> PROBLEM STATEMENT: Pull out, word for word, the part of the listing that begins with the line containing "Find the location" and runs to the end of the listing, both ends included. Leave the pictures out.

━━━

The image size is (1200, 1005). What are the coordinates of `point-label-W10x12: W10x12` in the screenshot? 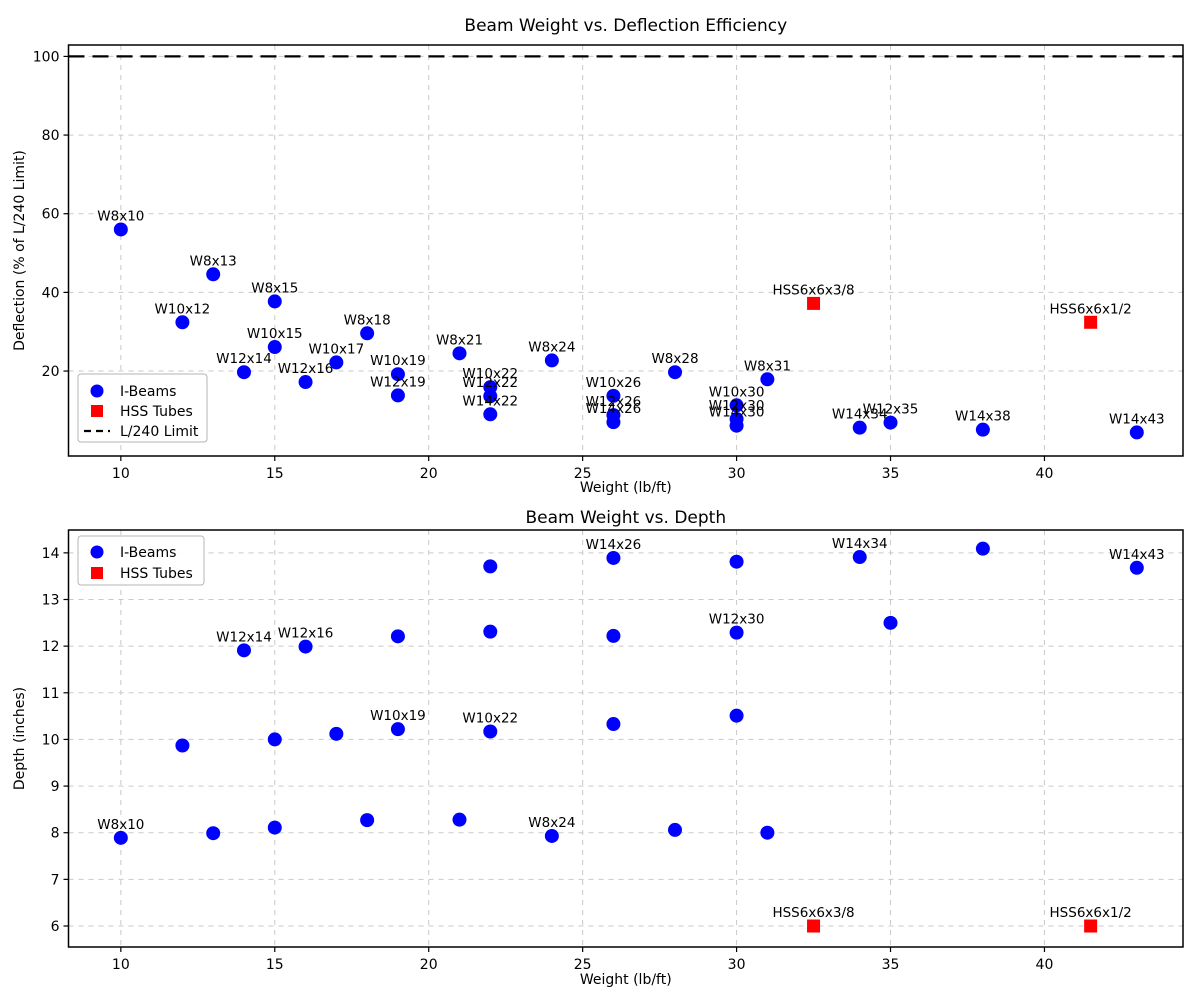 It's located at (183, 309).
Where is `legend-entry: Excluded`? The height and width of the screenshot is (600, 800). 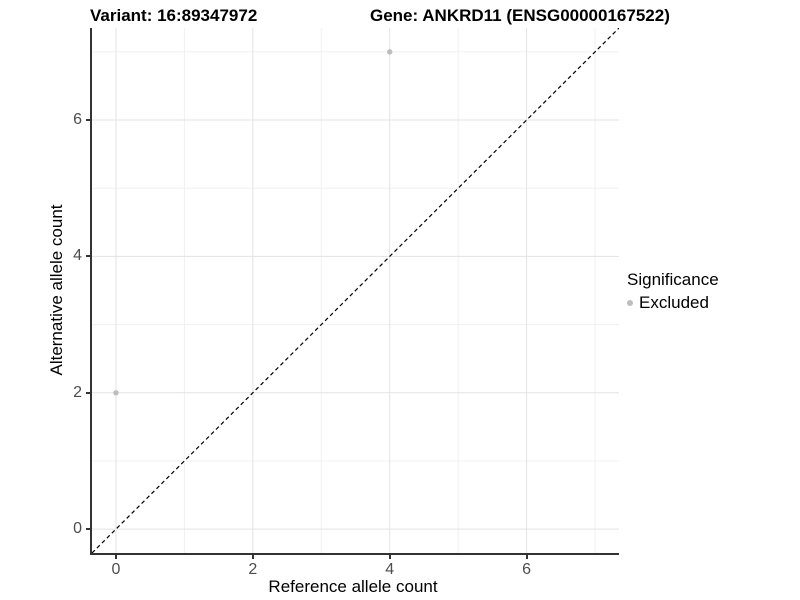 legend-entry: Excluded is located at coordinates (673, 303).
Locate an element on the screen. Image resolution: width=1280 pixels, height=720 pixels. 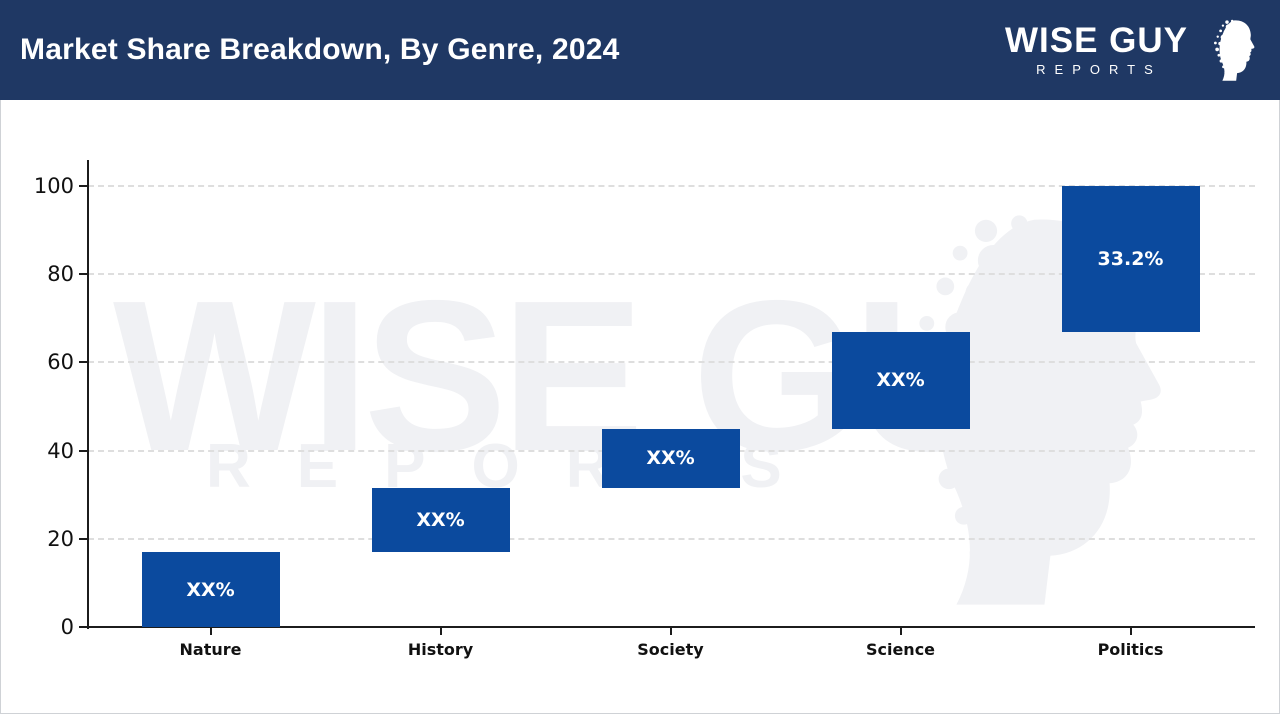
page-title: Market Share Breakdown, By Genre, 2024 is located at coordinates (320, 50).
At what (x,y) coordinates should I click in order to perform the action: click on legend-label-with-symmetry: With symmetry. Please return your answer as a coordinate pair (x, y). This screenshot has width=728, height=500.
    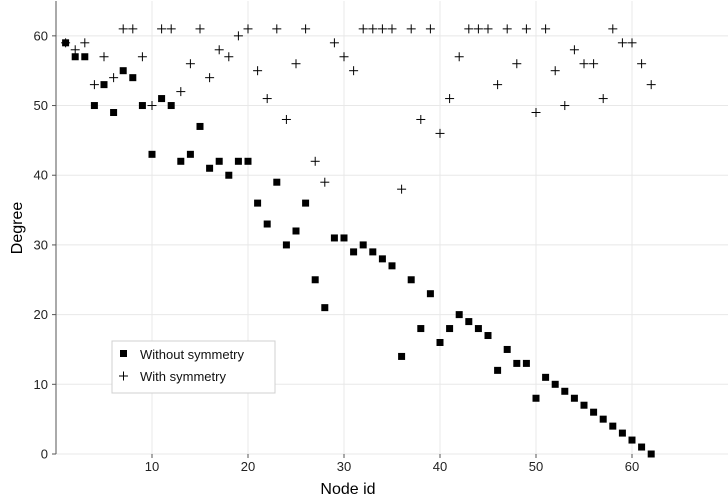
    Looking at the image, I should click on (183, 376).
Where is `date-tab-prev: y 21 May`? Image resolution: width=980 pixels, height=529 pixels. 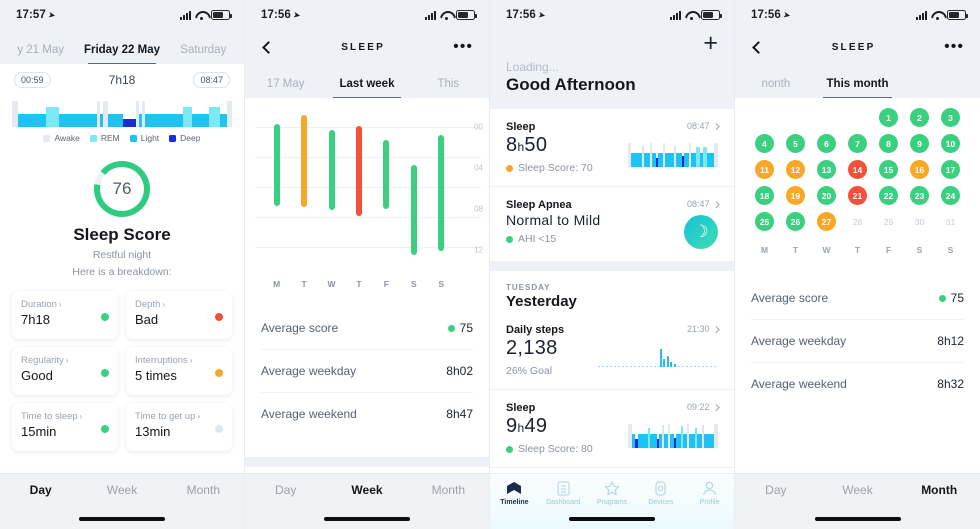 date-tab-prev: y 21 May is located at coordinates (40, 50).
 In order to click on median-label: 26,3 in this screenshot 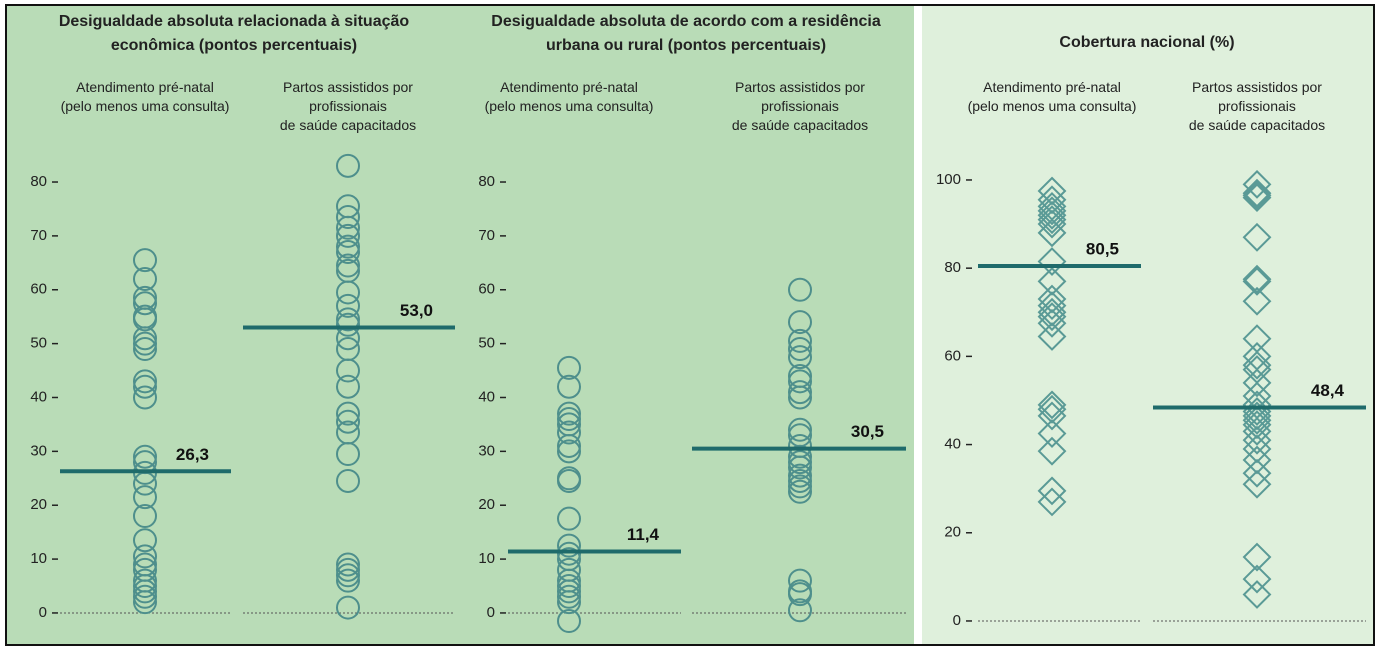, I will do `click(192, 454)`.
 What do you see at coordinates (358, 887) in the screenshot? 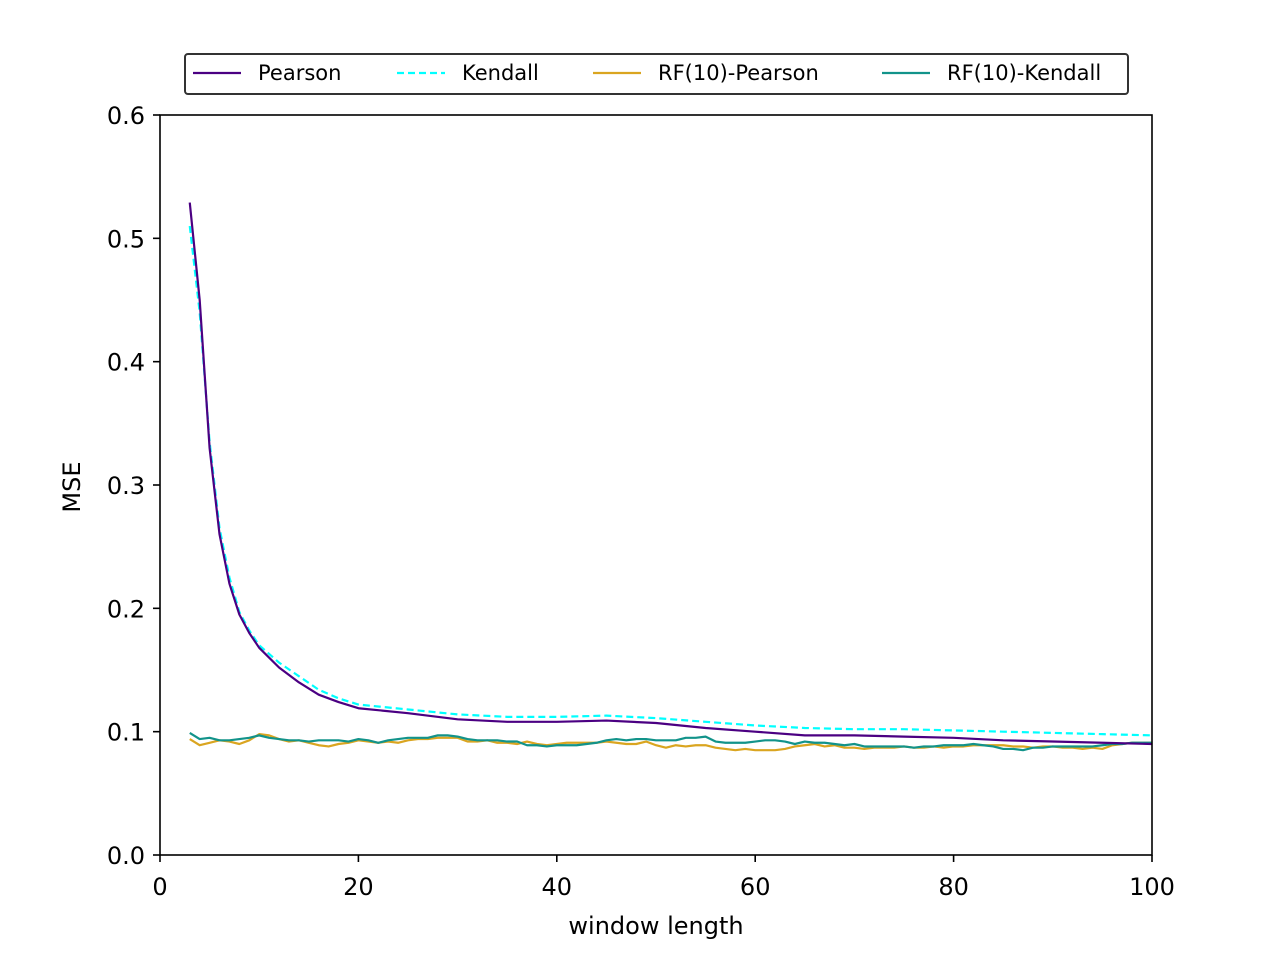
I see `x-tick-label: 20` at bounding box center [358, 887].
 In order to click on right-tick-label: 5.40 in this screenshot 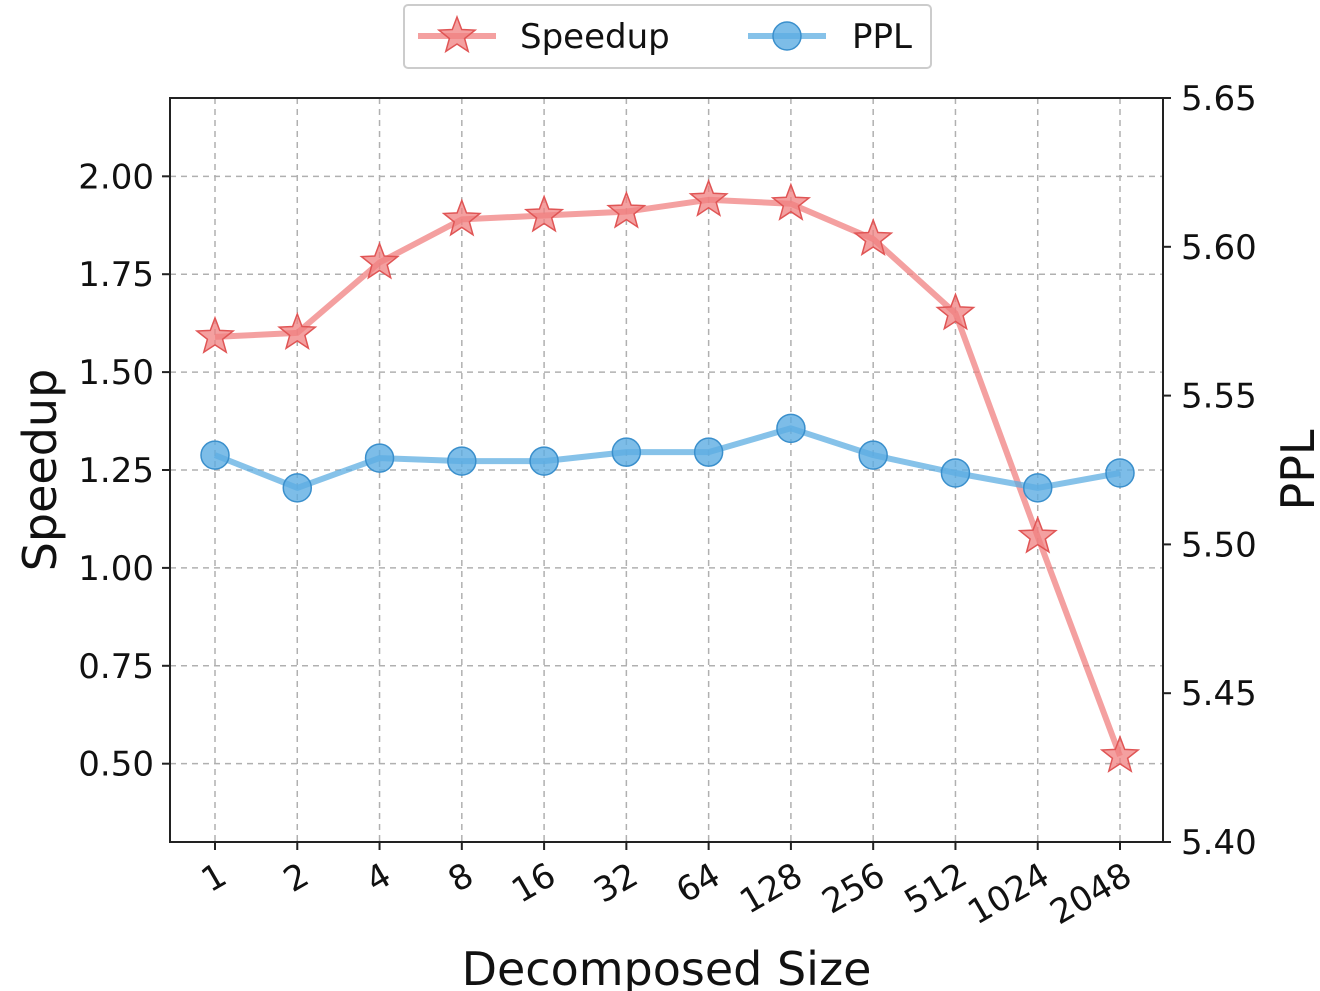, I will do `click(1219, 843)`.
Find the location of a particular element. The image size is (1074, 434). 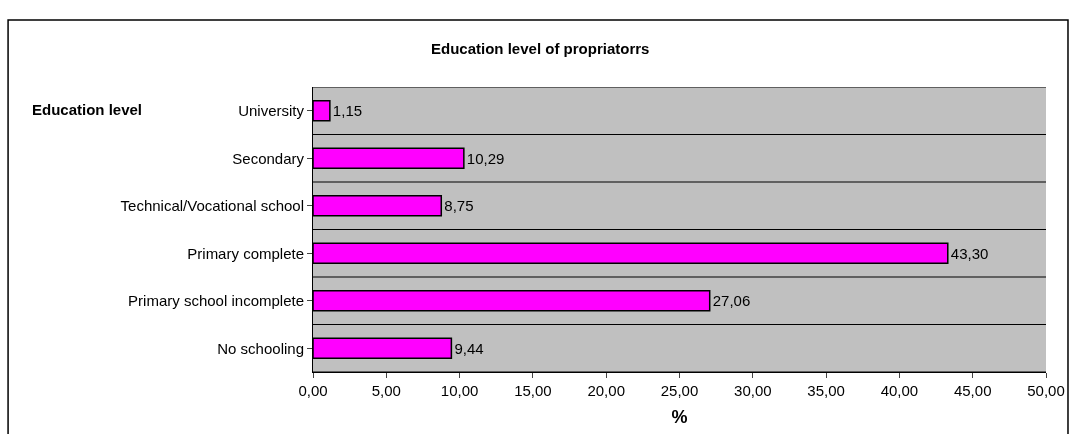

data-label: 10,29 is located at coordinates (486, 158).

━━━

> COMPLETED TASK:
Find the location of a particular element. The image size is (1074, 434). 

data-label: 10,29 is located at coordinates (486, 158).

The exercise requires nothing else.